> _EXERCISE BRIEF_:
For each line below that contains the word "computer", return that line.

> _GIVEN RECORDS_:
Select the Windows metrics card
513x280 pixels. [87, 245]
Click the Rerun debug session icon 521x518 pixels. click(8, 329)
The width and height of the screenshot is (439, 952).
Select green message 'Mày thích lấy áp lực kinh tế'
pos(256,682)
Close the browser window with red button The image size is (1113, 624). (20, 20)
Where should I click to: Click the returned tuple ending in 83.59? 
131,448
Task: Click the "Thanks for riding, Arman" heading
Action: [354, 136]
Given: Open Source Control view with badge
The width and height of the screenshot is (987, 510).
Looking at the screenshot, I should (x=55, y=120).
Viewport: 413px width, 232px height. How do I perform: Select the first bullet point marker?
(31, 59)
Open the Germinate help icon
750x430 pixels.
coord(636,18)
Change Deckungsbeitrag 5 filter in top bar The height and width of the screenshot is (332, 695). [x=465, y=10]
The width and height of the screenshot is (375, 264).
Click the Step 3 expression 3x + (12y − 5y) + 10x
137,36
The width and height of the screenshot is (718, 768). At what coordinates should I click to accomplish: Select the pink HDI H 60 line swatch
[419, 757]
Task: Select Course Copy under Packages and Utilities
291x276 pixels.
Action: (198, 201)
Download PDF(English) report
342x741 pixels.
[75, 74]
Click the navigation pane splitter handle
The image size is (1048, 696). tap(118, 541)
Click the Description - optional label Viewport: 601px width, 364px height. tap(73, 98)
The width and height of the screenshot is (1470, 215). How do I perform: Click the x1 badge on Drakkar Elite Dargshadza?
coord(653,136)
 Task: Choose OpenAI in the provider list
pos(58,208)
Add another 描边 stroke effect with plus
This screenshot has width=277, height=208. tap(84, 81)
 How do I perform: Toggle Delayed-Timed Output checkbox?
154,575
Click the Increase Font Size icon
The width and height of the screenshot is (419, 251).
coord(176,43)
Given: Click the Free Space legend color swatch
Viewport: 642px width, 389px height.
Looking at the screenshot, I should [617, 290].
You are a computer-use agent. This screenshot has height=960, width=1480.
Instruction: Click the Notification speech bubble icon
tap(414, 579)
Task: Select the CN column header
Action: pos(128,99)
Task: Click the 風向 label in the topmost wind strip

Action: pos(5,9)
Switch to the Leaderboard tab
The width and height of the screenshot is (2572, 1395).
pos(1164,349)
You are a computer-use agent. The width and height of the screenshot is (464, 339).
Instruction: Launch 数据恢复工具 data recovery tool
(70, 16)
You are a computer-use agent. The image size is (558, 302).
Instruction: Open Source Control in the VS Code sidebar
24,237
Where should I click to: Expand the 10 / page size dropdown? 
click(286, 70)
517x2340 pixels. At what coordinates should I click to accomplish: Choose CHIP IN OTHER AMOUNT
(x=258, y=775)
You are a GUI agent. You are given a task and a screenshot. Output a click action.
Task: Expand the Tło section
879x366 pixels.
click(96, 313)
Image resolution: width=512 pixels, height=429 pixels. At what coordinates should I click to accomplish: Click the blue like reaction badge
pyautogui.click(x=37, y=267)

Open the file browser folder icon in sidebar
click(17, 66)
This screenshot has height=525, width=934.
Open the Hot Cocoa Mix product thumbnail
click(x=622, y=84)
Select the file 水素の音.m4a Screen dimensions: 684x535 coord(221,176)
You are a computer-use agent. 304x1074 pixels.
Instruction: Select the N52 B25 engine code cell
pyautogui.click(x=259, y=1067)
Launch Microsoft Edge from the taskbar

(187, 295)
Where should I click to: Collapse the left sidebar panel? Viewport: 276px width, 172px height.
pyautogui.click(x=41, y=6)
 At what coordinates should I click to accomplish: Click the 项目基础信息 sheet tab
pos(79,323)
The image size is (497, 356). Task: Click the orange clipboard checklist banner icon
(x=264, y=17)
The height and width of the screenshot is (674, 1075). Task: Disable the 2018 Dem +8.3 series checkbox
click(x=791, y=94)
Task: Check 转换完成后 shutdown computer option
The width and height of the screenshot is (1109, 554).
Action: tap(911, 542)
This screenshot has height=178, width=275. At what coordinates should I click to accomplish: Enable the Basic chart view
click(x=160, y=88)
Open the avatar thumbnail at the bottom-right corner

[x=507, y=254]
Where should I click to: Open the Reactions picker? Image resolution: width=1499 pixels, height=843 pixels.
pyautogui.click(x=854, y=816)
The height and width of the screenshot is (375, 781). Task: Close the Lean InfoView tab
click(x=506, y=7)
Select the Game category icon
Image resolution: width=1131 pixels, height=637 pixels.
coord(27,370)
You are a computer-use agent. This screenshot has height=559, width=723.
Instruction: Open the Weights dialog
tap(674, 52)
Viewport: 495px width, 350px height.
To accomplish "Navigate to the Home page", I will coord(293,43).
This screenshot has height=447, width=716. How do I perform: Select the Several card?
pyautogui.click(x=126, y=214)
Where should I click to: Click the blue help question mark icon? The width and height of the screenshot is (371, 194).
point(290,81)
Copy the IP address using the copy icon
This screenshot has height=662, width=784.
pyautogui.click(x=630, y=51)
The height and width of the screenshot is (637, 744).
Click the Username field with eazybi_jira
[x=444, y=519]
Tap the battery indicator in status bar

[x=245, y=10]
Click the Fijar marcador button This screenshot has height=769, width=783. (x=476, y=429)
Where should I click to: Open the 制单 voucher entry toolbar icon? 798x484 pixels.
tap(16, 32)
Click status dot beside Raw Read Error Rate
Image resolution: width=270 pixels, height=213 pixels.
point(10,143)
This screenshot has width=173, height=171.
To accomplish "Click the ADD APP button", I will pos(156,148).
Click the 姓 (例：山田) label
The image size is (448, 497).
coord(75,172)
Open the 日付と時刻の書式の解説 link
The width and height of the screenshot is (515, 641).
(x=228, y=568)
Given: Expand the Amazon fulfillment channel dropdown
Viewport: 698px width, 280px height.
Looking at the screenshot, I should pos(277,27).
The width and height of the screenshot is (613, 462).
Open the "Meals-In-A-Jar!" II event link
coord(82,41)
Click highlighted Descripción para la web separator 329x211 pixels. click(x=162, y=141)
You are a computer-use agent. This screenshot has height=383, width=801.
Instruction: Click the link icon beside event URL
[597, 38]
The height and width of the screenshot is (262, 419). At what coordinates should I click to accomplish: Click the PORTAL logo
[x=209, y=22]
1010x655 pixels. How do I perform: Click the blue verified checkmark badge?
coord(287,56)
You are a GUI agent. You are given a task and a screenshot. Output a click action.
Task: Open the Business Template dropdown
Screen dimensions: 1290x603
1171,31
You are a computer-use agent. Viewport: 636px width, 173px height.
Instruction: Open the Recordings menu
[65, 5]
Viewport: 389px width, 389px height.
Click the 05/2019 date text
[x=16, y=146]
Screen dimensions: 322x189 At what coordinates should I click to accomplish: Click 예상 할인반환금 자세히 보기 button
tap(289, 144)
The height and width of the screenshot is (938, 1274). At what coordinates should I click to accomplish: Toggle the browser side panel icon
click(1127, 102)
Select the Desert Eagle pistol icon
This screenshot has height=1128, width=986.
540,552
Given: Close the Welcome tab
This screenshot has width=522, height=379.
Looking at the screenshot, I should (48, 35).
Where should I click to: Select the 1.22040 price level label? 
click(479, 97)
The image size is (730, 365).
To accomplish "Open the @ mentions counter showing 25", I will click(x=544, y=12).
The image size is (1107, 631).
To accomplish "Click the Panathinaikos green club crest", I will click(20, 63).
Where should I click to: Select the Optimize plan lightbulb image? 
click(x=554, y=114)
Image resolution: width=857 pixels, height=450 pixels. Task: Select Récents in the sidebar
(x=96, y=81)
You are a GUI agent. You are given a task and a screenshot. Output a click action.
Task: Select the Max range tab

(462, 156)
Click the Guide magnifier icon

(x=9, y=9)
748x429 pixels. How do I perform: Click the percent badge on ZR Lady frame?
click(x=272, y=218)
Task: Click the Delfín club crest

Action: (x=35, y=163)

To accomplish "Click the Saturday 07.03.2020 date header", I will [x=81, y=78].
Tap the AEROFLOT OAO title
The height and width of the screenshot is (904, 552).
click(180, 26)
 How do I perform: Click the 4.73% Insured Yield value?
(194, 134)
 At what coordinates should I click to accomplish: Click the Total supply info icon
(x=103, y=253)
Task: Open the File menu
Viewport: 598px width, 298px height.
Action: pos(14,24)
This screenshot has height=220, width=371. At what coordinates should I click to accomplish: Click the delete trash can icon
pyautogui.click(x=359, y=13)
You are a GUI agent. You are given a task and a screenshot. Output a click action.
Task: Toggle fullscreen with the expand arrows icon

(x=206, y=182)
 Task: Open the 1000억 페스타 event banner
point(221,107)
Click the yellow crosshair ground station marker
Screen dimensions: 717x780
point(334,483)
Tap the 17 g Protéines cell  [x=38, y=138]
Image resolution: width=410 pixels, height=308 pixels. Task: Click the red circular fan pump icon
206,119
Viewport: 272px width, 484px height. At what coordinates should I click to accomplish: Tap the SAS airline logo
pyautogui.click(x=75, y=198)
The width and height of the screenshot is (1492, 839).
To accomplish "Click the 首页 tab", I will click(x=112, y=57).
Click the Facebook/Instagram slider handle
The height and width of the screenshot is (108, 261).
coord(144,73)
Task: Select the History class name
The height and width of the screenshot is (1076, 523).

> _RESPONSE BOX_:
You are a computer-use agent. This screenshot has height=960, width=1480.
You are a computer-use agent. The width and height of the screenshot is (464, 339).
You are a computer-use agent. The image size is (558, 302).
You are a computer-use agent. 304x1074 pixels.
Task: Check 转换完成后 shutdown computer option
You are a computer-use agent. This screenshot has height=559, width=723.
You are a computer-use agent. This screenshot has height=383, width=801.
You are a computer-use agent. Viewport: 636px width, 173px height.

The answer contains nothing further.